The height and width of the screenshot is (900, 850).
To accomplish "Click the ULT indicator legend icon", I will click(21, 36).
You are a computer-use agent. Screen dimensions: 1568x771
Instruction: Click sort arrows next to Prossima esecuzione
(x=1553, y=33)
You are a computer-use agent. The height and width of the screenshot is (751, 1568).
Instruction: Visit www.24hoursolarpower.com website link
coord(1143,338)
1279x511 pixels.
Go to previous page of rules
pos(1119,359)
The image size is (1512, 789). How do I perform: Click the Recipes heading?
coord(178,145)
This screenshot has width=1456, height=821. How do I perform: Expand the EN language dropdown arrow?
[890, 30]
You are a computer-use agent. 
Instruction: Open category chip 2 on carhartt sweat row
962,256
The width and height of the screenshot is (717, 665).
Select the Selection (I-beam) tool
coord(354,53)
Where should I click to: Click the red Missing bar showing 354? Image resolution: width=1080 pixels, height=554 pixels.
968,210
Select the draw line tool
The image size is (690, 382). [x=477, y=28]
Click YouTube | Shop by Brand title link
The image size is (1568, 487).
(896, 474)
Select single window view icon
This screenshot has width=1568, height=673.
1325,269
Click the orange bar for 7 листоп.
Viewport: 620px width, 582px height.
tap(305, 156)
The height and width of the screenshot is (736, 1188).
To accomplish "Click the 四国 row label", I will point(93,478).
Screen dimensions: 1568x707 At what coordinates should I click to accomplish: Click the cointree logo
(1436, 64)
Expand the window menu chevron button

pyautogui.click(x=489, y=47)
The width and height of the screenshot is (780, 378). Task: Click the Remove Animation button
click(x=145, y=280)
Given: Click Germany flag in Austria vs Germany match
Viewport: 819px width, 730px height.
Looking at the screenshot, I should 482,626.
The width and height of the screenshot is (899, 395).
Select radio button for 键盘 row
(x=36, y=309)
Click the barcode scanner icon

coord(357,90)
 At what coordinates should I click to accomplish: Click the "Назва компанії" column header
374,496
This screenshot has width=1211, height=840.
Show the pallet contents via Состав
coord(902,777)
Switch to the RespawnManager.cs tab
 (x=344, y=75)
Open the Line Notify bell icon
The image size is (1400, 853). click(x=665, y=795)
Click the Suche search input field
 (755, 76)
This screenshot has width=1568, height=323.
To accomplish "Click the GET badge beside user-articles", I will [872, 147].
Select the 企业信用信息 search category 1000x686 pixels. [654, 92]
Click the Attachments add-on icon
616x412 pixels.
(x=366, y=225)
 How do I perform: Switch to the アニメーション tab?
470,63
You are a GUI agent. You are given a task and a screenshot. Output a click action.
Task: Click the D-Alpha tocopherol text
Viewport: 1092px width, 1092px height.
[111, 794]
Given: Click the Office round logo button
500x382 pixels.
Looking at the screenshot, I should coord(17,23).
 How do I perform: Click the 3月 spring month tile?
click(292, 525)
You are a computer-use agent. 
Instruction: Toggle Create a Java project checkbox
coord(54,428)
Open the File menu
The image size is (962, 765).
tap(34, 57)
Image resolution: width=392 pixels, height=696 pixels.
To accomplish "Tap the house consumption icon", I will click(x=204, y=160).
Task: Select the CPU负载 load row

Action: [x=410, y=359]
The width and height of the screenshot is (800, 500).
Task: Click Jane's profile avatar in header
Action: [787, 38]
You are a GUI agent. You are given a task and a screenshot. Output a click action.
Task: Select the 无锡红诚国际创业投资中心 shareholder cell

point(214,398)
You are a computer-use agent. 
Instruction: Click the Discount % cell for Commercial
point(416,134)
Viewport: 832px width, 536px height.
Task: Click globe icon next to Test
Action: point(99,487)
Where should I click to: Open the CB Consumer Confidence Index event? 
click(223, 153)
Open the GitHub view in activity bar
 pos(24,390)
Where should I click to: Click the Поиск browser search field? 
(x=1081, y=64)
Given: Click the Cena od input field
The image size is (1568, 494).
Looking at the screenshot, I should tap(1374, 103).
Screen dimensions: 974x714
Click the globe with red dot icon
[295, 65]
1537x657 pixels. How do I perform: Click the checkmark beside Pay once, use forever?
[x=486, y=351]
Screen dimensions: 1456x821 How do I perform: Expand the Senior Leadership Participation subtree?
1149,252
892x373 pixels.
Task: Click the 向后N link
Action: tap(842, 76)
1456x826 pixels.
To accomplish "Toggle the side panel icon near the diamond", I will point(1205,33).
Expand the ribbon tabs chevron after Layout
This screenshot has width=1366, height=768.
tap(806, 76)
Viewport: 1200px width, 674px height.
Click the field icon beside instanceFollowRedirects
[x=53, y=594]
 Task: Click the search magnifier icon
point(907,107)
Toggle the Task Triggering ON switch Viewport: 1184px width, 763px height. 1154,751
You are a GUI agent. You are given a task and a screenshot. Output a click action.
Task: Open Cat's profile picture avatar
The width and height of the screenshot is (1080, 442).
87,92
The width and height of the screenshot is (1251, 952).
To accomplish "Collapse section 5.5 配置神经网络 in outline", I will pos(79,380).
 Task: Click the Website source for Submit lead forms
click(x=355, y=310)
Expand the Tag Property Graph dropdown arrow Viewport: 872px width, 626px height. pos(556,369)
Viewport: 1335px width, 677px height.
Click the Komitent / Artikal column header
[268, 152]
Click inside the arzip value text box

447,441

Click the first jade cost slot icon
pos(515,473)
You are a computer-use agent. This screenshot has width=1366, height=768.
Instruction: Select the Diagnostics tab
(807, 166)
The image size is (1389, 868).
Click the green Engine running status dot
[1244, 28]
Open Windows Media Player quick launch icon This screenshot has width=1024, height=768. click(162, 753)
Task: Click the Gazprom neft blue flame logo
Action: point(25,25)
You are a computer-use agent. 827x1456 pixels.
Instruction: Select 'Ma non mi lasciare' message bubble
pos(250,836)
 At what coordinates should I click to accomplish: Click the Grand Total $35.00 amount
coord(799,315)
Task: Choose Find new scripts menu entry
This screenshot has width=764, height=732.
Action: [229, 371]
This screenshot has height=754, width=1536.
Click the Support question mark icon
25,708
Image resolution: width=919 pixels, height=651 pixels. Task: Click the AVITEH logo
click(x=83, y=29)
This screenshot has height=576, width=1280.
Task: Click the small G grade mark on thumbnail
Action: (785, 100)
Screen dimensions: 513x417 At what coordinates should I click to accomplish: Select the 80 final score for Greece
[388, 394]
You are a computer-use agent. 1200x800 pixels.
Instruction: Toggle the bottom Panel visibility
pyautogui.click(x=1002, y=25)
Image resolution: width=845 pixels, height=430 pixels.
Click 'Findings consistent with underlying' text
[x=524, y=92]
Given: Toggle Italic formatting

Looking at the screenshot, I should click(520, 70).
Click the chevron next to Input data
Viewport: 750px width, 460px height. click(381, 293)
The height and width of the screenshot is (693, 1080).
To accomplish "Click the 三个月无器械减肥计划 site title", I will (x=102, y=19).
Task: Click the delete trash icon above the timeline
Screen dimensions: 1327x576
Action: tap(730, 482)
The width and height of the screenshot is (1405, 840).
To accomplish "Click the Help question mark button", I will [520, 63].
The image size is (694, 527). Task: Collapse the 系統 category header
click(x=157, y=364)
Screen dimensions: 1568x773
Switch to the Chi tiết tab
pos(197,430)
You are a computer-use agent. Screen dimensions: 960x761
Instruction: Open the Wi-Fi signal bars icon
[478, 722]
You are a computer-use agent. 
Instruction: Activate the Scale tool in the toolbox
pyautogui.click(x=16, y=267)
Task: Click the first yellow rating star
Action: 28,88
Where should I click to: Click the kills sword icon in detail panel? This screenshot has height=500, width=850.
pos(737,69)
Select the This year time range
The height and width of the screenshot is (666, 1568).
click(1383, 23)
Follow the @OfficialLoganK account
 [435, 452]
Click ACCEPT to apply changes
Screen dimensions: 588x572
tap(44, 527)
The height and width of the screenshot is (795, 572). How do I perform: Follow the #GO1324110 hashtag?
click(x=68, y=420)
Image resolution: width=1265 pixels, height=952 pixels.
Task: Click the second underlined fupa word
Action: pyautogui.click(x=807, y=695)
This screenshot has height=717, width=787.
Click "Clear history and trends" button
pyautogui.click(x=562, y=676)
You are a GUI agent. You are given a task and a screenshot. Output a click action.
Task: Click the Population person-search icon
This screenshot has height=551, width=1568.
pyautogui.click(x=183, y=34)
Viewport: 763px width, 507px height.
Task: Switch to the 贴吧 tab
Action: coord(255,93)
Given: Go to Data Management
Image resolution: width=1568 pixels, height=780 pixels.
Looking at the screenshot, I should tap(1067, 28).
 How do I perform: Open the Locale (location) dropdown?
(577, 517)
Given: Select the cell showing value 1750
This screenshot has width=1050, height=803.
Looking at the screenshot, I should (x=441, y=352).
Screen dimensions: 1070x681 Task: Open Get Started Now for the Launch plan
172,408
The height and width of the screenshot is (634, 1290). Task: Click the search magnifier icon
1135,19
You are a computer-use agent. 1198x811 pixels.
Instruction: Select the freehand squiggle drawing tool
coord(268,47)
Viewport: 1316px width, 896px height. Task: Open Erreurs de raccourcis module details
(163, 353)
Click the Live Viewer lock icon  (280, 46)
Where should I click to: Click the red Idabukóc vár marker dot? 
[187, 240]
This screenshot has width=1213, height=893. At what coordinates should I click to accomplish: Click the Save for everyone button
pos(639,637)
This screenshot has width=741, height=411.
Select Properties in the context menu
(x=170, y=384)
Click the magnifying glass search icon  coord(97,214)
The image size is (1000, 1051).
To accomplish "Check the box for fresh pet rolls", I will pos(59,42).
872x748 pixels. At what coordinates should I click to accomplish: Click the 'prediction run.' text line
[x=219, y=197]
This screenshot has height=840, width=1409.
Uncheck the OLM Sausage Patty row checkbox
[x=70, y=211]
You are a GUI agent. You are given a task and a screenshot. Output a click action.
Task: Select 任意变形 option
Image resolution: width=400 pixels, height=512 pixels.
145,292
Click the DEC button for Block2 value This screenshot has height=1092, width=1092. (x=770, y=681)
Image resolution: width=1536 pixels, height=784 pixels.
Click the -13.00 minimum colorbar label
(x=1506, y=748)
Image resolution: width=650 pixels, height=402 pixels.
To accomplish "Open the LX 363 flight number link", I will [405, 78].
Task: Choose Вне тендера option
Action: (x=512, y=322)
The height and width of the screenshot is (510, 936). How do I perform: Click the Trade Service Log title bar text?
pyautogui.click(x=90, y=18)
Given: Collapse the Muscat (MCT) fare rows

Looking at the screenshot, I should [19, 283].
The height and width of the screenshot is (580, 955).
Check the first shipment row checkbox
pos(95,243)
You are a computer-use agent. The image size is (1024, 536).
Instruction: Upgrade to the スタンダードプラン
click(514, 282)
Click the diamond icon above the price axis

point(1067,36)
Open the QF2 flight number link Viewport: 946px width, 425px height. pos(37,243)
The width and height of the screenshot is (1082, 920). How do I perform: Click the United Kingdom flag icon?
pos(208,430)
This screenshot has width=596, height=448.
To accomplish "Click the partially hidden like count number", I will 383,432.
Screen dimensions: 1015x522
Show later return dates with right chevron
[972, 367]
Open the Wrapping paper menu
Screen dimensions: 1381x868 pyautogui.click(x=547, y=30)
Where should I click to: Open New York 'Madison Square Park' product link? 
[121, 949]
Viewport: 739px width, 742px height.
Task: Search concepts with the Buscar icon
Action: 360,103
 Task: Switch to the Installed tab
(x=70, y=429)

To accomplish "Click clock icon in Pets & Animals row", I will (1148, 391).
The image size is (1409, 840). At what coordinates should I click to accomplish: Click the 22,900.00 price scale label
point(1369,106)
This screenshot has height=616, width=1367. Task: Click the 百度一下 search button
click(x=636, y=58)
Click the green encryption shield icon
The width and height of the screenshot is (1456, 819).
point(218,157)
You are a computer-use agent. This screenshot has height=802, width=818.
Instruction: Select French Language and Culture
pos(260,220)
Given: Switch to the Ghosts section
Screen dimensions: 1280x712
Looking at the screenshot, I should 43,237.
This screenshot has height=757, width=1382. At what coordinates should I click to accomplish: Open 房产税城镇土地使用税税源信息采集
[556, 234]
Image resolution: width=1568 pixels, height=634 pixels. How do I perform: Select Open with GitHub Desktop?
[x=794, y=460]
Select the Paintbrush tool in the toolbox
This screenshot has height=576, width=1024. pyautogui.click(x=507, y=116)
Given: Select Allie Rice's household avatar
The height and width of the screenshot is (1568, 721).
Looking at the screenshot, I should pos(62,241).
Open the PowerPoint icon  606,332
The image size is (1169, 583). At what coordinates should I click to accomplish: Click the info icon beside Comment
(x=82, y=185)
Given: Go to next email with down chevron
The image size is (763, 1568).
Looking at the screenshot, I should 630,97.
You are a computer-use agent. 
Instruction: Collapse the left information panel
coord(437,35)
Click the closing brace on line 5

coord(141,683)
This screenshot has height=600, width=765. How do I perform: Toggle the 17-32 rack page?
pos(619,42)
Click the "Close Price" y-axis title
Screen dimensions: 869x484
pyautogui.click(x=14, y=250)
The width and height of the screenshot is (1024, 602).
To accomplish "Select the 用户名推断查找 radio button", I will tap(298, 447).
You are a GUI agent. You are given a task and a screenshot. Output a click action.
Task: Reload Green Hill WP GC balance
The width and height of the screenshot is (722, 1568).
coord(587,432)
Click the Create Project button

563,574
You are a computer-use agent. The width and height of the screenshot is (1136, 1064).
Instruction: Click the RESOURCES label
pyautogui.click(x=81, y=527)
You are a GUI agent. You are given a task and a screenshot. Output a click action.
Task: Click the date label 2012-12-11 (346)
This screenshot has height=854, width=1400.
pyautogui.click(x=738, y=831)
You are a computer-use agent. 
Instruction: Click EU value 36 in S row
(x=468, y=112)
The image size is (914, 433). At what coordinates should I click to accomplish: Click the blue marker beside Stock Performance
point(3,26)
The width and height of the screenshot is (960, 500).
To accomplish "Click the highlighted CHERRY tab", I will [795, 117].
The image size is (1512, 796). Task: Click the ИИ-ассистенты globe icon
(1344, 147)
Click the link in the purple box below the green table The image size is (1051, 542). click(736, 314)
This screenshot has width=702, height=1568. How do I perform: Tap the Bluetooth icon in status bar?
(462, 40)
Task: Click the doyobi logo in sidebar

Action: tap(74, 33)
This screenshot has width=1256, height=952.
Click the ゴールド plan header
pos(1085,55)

★ ★ ★ ★ ★

Retype exactly the lines from the first line of the records above through the line containing "You are a computer-use agent. Screen dimensions: 1568x771", both included, and nothing else.

_The completed task_.
The height and width of the screenshot is (900, 850).
To accomplish "Click the ULT indicator legend icon", I will click(21, 36).
You are a computer-use agent. Screen dimensions: 1568x771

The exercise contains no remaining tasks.